SELECT (ST_Dump(gv.geom)).geom, gv.val
   FROM dted0 , LATERAL ST_Intersection(rast, {})  AS gv
   WHERE ST_Intersects(rast, {});
6
  • ST_Intersection(raster, geometry) returns a raster. ST_Dump takes a geometry. I think you need ST_DumpValues() Commented Nov 22, 2016 at 15:25
  • 1
    No ST_Intersection(raster,geometry) returns a set of geomvals. I think you are thinking about ST_Intersection(raster,raster).

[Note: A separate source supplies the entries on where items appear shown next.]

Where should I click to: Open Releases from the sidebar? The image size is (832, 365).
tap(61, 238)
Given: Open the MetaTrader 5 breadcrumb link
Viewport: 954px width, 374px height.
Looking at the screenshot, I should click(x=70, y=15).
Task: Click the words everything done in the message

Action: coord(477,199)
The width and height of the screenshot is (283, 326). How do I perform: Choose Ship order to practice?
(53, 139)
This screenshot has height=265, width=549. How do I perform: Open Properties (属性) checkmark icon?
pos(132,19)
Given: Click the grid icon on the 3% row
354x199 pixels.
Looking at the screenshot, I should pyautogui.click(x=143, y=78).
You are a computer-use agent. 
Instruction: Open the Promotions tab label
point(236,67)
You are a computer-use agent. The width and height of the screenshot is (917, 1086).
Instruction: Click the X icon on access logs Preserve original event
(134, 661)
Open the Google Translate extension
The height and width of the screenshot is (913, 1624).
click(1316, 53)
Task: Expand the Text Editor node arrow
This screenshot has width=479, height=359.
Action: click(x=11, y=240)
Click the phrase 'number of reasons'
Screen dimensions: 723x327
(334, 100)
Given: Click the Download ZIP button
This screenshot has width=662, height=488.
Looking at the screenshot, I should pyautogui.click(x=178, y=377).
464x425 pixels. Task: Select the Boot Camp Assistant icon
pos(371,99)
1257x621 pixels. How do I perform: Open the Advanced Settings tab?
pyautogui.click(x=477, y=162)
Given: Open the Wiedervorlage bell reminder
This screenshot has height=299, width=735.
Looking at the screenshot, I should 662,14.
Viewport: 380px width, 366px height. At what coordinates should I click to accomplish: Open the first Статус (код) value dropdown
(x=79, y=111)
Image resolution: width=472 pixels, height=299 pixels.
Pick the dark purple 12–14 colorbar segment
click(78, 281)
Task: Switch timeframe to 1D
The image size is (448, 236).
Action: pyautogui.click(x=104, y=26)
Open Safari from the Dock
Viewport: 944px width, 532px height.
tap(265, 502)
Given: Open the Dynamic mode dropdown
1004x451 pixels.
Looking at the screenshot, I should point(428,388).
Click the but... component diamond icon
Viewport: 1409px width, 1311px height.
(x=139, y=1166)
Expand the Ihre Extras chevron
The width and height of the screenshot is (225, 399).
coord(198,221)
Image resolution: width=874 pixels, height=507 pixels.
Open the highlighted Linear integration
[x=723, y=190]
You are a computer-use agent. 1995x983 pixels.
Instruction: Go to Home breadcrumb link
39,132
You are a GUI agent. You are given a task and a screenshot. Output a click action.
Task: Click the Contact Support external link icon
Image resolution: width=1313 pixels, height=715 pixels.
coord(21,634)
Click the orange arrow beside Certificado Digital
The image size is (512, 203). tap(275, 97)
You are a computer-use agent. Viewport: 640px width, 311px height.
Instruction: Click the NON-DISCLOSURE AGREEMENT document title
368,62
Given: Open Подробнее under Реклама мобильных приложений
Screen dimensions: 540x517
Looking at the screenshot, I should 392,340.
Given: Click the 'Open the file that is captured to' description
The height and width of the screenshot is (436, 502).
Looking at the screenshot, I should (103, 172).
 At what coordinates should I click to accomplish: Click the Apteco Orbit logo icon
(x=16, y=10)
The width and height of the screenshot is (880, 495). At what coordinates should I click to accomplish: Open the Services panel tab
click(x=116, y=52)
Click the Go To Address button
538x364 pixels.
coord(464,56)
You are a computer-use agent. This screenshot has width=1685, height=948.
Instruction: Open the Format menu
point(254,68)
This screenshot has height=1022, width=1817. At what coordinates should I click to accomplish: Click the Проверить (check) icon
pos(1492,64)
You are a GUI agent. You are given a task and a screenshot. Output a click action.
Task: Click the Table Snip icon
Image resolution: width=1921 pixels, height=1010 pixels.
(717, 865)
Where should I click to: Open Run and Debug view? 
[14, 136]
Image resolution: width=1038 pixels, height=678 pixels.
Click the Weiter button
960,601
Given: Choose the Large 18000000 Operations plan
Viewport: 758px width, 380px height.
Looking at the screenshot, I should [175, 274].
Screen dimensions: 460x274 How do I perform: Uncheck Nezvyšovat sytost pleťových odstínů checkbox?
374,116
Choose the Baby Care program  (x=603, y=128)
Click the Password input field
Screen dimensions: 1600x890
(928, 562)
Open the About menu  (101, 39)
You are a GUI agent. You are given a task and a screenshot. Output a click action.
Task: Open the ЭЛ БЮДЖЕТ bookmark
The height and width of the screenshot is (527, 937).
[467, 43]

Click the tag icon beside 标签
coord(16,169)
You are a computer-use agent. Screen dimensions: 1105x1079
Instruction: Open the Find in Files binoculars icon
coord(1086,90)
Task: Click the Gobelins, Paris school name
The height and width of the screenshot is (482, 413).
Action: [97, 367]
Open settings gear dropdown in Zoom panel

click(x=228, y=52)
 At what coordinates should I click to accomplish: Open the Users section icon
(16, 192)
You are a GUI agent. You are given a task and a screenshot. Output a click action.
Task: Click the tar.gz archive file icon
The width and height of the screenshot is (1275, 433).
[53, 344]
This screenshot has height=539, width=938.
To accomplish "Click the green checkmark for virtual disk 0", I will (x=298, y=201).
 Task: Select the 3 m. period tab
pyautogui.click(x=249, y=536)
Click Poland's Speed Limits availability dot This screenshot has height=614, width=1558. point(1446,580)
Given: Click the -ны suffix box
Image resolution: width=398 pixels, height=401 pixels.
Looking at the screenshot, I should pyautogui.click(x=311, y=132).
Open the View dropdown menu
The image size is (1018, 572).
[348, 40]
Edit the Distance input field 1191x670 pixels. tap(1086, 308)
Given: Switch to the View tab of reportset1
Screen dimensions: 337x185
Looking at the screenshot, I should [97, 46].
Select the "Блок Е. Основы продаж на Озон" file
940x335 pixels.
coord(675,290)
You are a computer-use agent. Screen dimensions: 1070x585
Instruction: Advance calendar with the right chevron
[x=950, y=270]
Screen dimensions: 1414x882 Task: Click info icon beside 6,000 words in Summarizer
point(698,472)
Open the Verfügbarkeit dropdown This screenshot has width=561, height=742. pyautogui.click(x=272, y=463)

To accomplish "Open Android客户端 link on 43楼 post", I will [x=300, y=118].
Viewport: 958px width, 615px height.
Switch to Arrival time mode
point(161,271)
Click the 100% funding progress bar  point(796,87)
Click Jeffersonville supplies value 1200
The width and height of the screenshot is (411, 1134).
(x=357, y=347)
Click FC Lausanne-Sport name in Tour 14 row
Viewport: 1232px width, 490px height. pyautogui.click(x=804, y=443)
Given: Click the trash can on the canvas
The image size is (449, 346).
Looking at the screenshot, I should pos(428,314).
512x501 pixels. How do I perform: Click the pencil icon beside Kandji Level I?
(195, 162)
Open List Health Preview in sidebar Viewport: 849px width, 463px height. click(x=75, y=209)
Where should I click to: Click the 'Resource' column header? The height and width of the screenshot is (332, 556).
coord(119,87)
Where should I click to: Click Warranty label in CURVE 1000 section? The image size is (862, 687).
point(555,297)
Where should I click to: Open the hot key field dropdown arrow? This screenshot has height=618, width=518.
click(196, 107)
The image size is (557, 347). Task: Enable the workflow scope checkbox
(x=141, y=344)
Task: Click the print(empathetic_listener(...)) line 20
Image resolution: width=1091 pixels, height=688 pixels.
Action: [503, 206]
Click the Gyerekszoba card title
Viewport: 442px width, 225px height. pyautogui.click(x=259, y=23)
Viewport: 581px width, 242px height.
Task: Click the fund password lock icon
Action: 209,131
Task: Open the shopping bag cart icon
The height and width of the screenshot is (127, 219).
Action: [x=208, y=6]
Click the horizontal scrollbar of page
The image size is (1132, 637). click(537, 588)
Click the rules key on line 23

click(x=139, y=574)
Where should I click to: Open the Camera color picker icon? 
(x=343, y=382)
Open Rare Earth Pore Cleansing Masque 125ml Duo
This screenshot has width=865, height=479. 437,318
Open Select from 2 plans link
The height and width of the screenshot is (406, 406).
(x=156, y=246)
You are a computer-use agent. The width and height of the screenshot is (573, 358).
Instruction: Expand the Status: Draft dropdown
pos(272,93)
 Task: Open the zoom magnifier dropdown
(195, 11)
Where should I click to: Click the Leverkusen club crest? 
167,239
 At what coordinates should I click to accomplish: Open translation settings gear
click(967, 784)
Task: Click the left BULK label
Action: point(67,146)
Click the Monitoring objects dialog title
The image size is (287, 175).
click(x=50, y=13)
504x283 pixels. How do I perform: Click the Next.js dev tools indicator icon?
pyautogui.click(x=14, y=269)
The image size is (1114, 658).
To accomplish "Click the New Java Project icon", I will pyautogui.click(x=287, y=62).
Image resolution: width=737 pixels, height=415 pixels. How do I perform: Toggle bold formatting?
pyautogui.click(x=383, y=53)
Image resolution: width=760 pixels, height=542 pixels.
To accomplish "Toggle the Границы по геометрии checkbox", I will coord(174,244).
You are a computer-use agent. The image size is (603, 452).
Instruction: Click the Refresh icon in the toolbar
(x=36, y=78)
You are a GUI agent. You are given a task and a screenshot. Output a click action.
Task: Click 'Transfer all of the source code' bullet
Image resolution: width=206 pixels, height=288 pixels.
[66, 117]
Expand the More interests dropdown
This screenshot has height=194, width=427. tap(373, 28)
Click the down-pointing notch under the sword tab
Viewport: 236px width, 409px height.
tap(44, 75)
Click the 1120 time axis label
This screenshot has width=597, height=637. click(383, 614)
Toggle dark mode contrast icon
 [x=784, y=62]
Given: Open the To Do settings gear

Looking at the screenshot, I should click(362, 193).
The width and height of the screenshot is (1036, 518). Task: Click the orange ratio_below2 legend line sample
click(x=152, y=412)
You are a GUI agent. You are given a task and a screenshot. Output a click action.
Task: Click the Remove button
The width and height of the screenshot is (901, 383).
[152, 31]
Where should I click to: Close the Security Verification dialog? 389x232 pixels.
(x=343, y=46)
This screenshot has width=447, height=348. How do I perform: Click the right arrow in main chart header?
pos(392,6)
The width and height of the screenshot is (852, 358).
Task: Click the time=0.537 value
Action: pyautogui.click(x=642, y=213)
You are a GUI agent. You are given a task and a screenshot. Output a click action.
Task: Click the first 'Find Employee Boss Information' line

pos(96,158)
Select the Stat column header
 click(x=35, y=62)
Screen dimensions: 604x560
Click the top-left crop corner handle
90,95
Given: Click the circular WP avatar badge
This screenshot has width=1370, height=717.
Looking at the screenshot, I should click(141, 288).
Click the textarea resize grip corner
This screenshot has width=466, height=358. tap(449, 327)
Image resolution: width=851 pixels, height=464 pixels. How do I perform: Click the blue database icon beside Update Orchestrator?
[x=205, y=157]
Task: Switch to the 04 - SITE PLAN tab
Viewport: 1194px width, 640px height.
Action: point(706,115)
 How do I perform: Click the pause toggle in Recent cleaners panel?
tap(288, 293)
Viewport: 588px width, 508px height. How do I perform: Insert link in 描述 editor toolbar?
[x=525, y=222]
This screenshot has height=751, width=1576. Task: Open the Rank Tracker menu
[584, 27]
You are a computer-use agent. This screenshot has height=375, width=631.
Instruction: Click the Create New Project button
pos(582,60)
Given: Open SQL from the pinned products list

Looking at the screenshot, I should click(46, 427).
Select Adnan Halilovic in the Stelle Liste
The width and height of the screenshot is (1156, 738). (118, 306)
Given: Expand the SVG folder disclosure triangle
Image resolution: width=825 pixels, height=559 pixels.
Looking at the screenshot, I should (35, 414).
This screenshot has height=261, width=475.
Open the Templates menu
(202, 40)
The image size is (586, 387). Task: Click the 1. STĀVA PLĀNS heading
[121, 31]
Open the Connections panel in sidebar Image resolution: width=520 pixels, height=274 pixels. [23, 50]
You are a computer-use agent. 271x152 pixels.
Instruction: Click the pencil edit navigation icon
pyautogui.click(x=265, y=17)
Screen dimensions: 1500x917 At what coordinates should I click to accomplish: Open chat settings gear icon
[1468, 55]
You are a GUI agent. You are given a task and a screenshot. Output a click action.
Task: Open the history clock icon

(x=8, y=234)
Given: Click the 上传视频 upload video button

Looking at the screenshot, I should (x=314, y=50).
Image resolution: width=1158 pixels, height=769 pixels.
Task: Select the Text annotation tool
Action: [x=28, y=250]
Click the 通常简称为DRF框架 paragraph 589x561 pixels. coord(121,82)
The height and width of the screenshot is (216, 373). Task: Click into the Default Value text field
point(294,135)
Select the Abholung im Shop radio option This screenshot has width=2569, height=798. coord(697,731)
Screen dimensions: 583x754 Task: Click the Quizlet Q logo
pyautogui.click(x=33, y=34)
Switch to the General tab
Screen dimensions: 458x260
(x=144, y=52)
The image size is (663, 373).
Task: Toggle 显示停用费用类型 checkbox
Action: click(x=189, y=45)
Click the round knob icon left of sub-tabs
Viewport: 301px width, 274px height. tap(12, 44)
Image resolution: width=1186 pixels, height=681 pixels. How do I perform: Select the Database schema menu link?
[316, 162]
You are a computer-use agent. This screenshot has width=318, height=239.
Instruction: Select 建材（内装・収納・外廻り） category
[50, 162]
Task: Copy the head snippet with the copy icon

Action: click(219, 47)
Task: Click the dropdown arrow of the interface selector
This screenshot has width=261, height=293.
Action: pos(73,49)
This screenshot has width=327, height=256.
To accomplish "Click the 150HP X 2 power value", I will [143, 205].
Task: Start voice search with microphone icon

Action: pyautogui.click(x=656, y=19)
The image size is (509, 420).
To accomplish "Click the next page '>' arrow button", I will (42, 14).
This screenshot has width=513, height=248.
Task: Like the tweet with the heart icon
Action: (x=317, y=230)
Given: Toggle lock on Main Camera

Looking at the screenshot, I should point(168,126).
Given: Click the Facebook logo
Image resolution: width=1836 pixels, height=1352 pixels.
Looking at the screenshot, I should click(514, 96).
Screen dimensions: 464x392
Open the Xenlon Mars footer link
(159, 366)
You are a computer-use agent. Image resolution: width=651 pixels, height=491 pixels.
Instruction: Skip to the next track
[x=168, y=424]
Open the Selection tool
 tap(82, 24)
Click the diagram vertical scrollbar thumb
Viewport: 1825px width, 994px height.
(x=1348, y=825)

A geomval is a composite object consisting of a geometry and a pixel value.
    – Regina Obe
    Commented Nov 22, 2016 at 18:27
  • I found this solution to be very slow. When I ran a quick comparison of methods, my original function could query a single point in about 20ms, your multipoint solution takes about 1s. I then attempted a single call with 5 lat,lon pairs and this took about 3s. It seems that this solution is much slower than just querying everyone point individually.
    – user985030
    Commented Dec 3, 2016 at 22:25
  • Can you provide the query plan of this. Puzzled why that is much slower. Might be index is not being used for some reason. Can you also try flipping the order of args to ST_Intersection(geom, rast). As I recall I think one does the operation in raster space and one in geometry or used to. So that might be causing some difference depending on size of rasters.
    – Regina Obe
    Commented Dec 5, 2016 at 17:02
  • Not sure by what you mean, "query plan"?
    – user985030
    Commented Dec 5, 2016 at 23:04
0

I think there will be another way to query multiple points on raster datasets.

WITH pairs(x,y) AS (
VALUES
(70.5084, 45.1985),
(70.5094, 45.1995),
(70.5084, 45.1975),
(70.5074, 45.1965),
(70.5064, 45.1955),
(70.5054, 45.1945)
) 
 SELECT 
    ST_Value(rast, ST_SetSRID(ST_MakePoint(x, y), 4326)) AS height
 FROM dem_raster rs
    CROSS JOIN pairs
    WHERE ST_Intersects(rs.rast,  ST_SetSRID(ST_MakePoint(x, y), 4326));

My DEM data will respond this query within < 50 ms.